Answer

**step1** Understanding the definition of an equivalence relation

To determine if a relation is an equivalence relation, we need to check if it satisfies three properties:
1. **Reflexivity**: Every element must be related to itself.
2. **Symmetry**: If element A is related to element B, then element B must be related to element A.
3. **Transitivity**: If element A is related to element B, and element B is related to element C, then element A must be related to element C.

**step2** Defining the given relation

We are given a relation for integers $$m$$ and $$n$$. $$m$$ is said to be related to $$n$$ if the difference $$m-n$$ is divisible by $$13$$. This means that $$m-n$$ can be written as $$13 \times k$$, where $$k$$ is an integer (a whole number that can be positive, negative, or zero).

**step3** Checking for Reflexivity

To check for reflexivity, we need to see if any integer $$m$$ is related to itself. This means we need to check if $$m-m$$ is divisible by $$13$$.
The difference $$m-m$$ is $$0$$.
We know that $$0$$ is divisible by any non-zero integer, including $$13$$, because $$0 = 13 \times 0$$. In this case, the integer $$k$$ is $$0$$.
Since $$m-m$$ is divisible by $$13$$ for any integer $$m$$, the relation is **reflexive**.

**step4** Checking for Symmetry

To check for symmetry, we need to see if whenever $$m$$ is related to $$n$$, then $$n$$ is also related to $$m$$.
Let's assume $$m$$ is related to $$n$$. This means that $$m-n$$ is divisible by $$13$$. So, we can write $$m-n = 13 \times k_1$$ for some integer $$k_1$$.
Now, we need to determine if $$n-m$$ is divisible by $$13$$.
We know that $$n-m$$ is the negative of $$(m-n)$$. So, $$n-m = -(m-n)$$.
Since $$m-n = 13 \times k_1$$, then substituting this into the equation gives $$n-m = -(13 \times k_1) = 13 \times (-k_1)$$.
Because $$k_1$$ is an integer, $$-k_1$$ is also an integer.
Therefore, $$n-m$$ is divisible by $$13$$.
Thus, if $$m$$ is related to $$n$$, then $$n$$ is related to $$m$$. The relation is **symmetric**.

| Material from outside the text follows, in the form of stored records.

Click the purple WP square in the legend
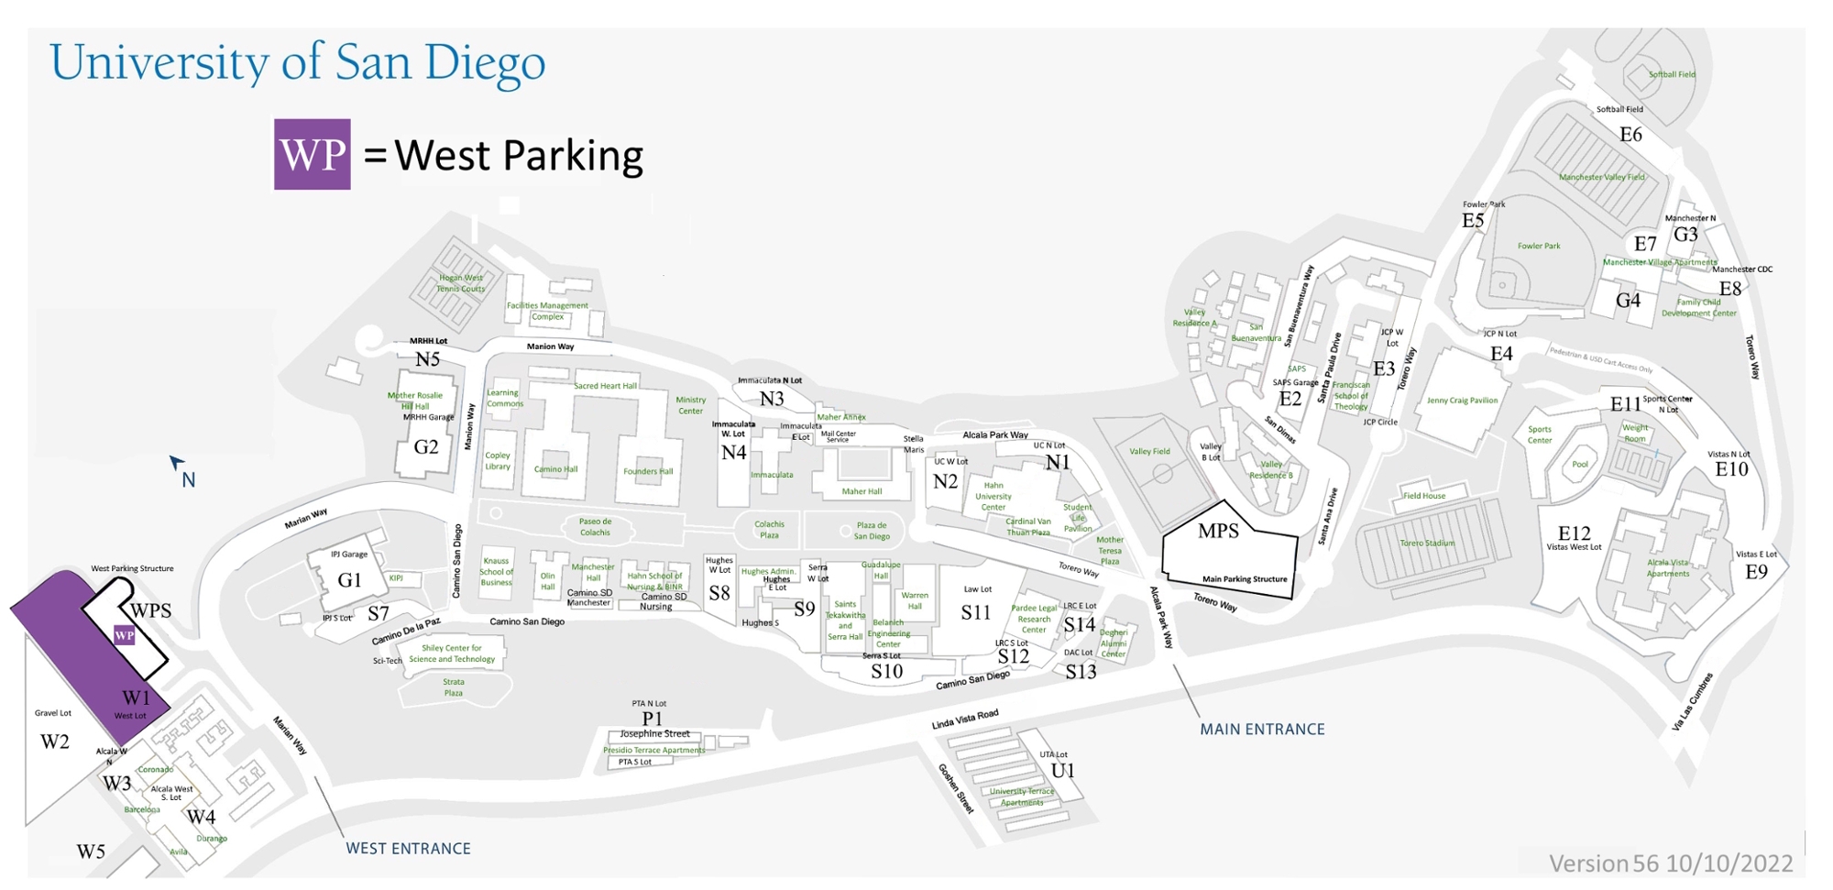point(312,154)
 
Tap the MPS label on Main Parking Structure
point(1218,531)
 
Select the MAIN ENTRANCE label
point(1262,730)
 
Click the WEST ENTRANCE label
point(408,849)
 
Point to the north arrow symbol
point(177,463)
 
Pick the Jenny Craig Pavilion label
point(1462,401)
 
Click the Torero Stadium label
point(1427,544)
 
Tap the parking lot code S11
point(975,612)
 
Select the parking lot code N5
point(427,359)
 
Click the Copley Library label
point(498,461)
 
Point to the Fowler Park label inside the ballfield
point(1538,246)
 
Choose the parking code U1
point(1062,771)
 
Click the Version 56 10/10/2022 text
point(1670,863)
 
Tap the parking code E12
point(1574,533)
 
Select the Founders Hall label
point(648,472)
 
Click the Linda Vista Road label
point(965,720)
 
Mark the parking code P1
point(652,719)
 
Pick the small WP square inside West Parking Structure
point(124,635)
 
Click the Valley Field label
point(1149,451)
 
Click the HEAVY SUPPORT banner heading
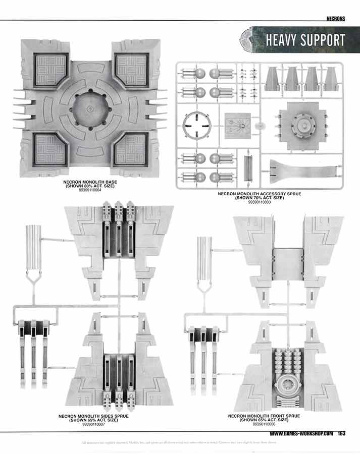[305, 40]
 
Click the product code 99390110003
[259, 202]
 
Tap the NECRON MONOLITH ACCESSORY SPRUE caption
[259, 194]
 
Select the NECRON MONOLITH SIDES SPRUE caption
[93, 417]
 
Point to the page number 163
[342, 434]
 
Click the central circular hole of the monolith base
[90, 108]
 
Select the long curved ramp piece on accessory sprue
[303, 169]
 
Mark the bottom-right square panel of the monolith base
[130, 150]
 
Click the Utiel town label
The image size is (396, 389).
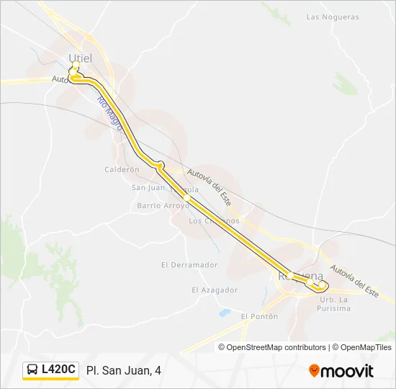[80, 57]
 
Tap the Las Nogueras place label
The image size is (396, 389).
[332, 17]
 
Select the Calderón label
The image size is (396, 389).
[121, 169]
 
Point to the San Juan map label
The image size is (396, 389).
[148, 187]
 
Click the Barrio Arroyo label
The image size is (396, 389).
[161, 205]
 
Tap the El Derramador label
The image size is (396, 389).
[189, 264]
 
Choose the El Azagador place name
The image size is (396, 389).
[215, 290]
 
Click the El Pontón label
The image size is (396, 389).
[259, 316]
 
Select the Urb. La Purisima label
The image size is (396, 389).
[334, 304]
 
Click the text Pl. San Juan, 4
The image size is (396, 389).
[123, 370]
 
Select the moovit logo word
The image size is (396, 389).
[347, 371]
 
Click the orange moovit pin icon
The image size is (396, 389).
[314, 371]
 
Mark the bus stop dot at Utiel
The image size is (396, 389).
[75, 65]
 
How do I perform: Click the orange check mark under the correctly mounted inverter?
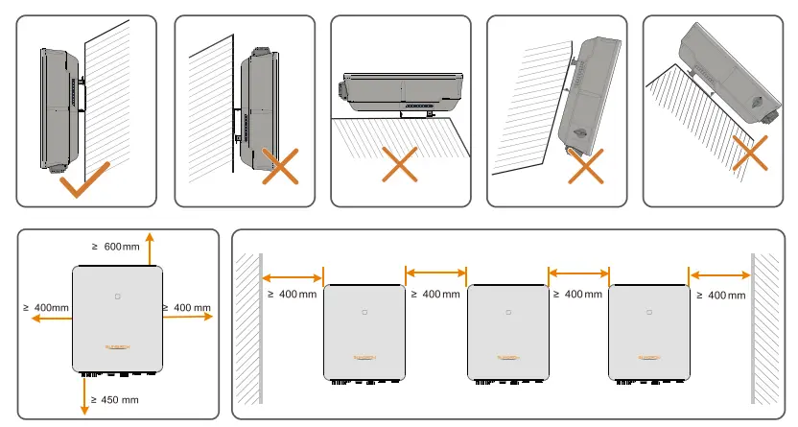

**step5** Checking for Transitivity

To check for transitivity, we need to see if whenever $$m$$ is related to $$n$$, and $$n$$ is related to $$p$$, then $$m$$ is related to $$p$$.
Assume $$m$$ is related to $$n$$. This means $$m-n$$ is divisible by $$13$$. So, we can write $$m-n = 13 \times k_1$$ for some integer $$k_1$$.
Assume $$n$$ is related to $$p$$. This means $$n-p$$ is divisible by $$13$$. So, we can write $$n-p = 13 \times k_2$$ for some integer $$k_2$$.
Now, we want to check if $$m-p$$ is divisible by $$13$$.
We can add the two differences: $$(m-n) + (n-p)$$.
By rearranging the terms, this sum simplifies to $$m-p$$.
Since $$(m-n)$$ is divisible by $$13$$ (which is $$13 \times k_1$$) and $$(n-p)$$ is divisible by $$13$$ (which is $$13 \times k_2$$), their sum must also be divisible by $$13$$.
$$m-p = (13 \times k_1) + (13 \times k_2)$$
We can factor out $$13$$: $$m-p = 13 \times (k_1 + k_2)$$.
Since $$k_1$$ and $$k_2$$ are integers, their sum $$(k_1 + k_2)$$ is also an integer.
Therefore, $$m-p$$ is divisible by $$13$$.
Thus, if $$m$$ is related to $$n$$ and $$n$$ is related to $$p$$, then $$m$$ is related to $$p$$. The relation is **transitive**.

**step6** Conclusion

Since the given relation is reflexive, symmetric, and transitive, it **does** define an equivalence relation.